WORK TO BE COMPLETED.
Can you scale the items from the start through the line containing "click(833, 223)" by rewriting all of those lines, requests included, with every coordinate in the answers multiplied by 1.9 and rounded to a whole number, halves rounded up? Give back only those lines.

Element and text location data
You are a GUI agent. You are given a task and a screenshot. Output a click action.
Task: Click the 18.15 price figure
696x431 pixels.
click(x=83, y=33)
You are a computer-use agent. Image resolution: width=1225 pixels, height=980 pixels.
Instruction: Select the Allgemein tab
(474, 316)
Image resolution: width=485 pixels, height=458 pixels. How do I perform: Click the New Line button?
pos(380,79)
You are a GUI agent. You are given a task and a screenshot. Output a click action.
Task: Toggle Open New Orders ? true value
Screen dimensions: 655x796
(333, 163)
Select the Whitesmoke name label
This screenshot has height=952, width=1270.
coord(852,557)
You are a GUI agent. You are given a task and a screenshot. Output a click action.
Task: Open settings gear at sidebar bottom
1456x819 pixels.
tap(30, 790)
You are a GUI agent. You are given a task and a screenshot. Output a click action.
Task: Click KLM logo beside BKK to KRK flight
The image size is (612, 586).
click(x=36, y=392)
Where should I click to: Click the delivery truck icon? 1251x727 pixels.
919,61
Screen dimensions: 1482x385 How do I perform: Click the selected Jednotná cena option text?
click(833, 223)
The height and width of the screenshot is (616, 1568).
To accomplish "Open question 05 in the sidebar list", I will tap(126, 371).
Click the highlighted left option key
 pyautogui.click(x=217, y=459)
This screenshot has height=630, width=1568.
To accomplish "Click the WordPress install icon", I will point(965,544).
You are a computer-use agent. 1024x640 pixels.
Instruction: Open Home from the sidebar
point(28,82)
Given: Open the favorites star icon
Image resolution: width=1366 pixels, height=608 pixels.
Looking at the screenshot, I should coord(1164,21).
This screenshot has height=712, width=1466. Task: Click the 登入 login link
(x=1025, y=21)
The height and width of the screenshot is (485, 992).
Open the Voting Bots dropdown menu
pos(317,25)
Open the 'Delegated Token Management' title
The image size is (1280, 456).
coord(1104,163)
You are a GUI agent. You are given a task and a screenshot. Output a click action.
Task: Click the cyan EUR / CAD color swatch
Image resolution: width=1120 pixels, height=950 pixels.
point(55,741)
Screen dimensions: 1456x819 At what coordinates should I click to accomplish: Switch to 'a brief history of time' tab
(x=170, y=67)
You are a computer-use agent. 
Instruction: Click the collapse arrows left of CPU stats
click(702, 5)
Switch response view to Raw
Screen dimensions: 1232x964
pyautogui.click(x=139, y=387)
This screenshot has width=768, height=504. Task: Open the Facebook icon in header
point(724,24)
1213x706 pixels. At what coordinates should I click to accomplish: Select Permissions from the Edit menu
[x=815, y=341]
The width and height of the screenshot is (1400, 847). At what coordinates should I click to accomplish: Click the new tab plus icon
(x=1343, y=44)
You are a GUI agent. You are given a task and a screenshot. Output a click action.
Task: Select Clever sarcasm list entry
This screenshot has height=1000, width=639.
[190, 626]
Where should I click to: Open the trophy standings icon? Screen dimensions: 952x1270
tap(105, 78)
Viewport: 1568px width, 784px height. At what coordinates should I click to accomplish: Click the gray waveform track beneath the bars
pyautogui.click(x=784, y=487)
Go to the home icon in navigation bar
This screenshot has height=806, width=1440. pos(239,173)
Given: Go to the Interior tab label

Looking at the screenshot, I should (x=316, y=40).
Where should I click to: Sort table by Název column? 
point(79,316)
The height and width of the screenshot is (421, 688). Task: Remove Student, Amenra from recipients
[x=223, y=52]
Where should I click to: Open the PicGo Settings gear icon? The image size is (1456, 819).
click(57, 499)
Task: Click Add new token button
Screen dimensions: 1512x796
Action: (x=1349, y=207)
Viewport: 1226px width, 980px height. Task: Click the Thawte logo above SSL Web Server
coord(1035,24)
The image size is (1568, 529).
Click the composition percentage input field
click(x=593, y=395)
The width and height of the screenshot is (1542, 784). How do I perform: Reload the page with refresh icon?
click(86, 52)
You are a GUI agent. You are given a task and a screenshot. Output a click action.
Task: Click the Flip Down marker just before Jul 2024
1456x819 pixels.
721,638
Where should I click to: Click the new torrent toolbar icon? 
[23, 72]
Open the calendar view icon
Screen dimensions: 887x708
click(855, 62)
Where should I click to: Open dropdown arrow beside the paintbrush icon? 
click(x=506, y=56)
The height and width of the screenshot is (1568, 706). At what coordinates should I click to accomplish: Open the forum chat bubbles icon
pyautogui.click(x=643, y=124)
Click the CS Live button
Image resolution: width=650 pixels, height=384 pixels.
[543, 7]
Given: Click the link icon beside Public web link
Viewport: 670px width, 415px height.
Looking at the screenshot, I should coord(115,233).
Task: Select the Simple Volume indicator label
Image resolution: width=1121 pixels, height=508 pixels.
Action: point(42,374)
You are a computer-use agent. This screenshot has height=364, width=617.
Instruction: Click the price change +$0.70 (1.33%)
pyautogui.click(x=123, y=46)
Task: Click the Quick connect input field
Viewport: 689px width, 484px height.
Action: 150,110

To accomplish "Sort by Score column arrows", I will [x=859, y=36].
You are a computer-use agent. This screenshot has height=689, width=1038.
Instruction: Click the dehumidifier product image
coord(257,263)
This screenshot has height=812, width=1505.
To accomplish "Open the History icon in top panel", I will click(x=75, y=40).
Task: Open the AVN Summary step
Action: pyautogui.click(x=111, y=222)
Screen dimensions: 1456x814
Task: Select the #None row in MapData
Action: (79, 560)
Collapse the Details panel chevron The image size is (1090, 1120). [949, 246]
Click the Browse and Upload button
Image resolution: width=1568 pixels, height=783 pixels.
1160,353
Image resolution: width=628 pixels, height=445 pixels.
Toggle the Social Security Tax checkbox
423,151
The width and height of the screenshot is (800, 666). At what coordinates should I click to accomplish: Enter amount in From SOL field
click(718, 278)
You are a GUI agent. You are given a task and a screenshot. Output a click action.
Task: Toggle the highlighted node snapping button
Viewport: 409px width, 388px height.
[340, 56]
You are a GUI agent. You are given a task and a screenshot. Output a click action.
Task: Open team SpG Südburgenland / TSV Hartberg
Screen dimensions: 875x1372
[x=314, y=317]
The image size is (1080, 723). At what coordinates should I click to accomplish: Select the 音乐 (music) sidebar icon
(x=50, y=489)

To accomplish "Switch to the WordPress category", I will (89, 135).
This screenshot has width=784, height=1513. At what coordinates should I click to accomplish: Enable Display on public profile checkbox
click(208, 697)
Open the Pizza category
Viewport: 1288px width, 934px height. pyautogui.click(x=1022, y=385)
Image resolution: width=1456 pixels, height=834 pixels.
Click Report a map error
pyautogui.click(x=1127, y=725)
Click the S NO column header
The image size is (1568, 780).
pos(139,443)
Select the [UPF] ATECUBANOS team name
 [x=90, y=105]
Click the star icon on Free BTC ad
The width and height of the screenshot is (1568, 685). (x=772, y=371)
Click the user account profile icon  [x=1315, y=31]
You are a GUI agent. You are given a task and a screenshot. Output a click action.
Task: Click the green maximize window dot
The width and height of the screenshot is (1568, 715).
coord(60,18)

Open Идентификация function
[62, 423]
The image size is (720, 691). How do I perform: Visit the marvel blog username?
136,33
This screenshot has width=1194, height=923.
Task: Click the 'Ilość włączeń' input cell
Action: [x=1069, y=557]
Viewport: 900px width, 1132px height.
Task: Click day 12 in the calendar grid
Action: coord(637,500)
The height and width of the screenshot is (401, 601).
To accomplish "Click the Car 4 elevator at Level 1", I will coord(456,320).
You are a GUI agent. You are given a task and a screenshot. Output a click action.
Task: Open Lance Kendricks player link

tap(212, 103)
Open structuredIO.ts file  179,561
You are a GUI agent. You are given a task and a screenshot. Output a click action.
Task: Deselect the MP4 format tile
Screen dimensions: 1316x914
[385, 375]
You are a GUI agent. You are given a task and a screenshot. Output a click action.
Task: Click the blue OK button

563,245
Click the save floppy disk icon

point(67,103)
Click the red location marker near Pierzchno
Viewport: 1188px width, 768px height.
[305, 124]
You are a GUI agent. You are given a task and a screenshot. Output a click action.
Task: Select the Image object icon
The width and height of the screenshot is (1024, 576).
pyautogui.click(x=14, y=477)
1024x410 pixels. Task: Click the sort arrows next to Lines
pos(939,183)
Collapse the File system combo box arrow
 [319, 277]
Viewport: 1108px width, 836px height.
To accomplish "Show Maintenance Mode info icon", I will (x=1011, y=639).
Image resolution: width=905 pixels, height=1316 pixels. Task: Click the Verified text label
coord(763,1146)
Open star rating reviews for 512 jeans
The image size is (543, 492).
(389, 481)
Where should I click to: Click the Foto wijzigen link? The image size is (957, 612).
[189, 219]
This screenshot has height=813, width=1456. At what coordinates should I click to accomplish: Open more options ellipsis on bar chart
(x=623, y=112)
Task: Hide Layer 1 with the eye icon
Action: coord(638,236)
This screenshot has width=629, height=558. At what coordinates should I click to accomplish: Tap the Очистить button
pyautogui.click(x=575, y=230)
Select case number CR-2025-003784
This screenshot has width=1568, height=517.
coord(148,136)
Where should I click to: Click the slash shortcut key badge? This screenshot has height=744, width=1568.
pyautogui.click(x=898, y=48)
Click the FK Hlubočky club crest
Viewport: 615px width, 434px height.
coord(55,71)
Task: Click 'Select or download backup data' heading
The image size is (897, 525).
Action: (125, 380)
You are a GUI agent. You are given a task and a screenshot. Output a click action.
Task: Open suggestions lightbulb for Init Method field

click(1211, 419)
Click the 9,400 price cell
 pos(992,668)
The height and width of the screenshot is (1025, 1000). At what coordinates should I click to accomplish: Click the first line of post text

WRITTEN ANSWER.
You are a GUI agent. You are given a task and a screenshot. Output a click action.
Task: Click the 18.15 price figure
696x431 pixels.
click(x=158, y=63)
You are a computer-use agent. Image resolution: width=1225 pixels, height=980 pixels.
Instruction: Select the Allgemein tab
(901, 600)
Image resolution: width=485 pixels, height=458 pixels. How do I perform: Click the New Line button?
pos(722,150)
You are a GUI agent. You are given a task and a screenshot. Output a click action.
Task: Toggle Open New Orders ? true value
Screen dimensions: 655x796
(633, 310)
Select the Whitesmoke name label
This screenshot has height=952, width=1270.
coord(1619,1058)
You are a GUI agent. You are given a task and a screenshot. Output a click action.
Task: Open settings gear at sidebar bottom
1456x819 pixels.
tap(57, 1501)
You are a GUI agent. You are given a task and a screenshot. Output a click action.
Task: Click KLM logo beside BKK to KRK flight
The image size is (612, 586).
click(x=68, y=745)
Where should I click to: Click the delivery truck icon? 1251x727 pixels.
1746,116
Screen dimensions: 1482x385 How do I perform: Click the selected Jednotná cena option text?
click(1583, 424)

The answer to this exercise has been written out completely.